“Not every planet is suitable for direct imaging, but that’s why simulations give us a rough idea of what the ELTs [Extremely Large Telescopes] would have delivered and the promises they’re meant to hold when they are built,” said Huihao Zhang.
What aspects of an exoplanet should astronomers focus on to find signs of extraterrestrial life? Should they focus on the parent star, the exoplanet’s surface, or something else? This is what a recent study published in The Astronomical Journal hopes to address as a team of researchers from The Ohio State University (OSU) discuss how astronomers could use the next generation of telescopes, specifically the James Webb Space Telescope (JWST) and other Extremely Large Telescopes (ELTs), to conduct more in-depth analyses of an exoplanet’s atmosphere, specifically searching for signs of oxygen and methane, as these are present in the Earth’s atmosphere.

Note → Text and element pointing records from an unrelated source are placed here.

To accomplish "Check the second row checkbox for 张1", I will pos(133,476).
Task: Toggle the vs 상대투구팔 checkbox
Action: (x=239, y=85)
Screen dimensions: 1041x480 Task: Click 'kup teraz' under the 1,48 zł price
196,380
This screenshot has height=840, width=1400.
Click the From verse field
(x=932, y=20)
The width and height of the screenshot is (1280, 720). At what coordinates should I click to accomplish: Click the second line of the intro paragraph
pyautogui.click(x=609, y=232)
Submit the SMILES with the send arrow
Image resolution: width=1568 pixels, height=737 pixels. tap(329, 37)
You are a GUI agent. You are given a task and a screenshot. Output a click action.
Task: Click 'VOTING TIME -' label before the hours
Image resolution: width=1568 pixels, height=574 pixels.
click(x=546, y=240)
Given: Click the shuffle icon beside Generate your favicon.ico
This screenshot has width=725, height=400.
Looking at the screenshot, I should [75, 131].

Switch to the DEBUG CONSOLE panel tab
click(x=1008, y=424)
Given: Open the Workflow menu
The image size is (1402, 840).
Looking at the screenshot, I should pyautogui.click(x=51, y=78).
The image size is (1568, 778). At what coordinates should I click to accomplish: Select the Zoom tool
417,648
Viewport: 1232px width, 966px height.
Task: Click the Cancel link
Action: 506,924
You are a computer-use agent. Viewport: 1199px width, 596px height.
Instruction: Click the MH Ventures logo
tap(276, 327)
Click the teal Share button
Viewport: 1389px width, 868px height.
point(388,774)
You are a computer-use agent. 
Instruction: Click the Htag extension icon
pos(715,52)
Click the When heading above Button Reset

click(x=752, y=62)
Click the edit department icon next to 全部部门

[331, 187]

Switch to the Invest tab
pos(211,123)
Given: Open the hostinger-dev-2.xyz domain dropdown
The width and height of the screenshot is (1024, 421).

This study holds the potential to not only establish criteria for searching for signs of extraterrestrial life, but how astronomers can search for this criterion, as well.
For the study, the researchers used computers models to simulate how an exoplanet’s atmosphere on 10 nearby rocky exoplanets could be analyzed for oxygen, water, methane, and carbon dioxide using what’s known as the direct imaging method with ELTs. The direct imaging method is where astronomers blot out the intense glare from the parent star, making exoplanets orbiting it “appear”, making them easier to identify and study. In the end, the researchers found that GJ 887 b (11 light-years away) was the most promising candidate for detecting biosignatures in its atmosphere while Proxima Centauri b (4.4 light-years away) was found to only be detectable for carbon dioxide.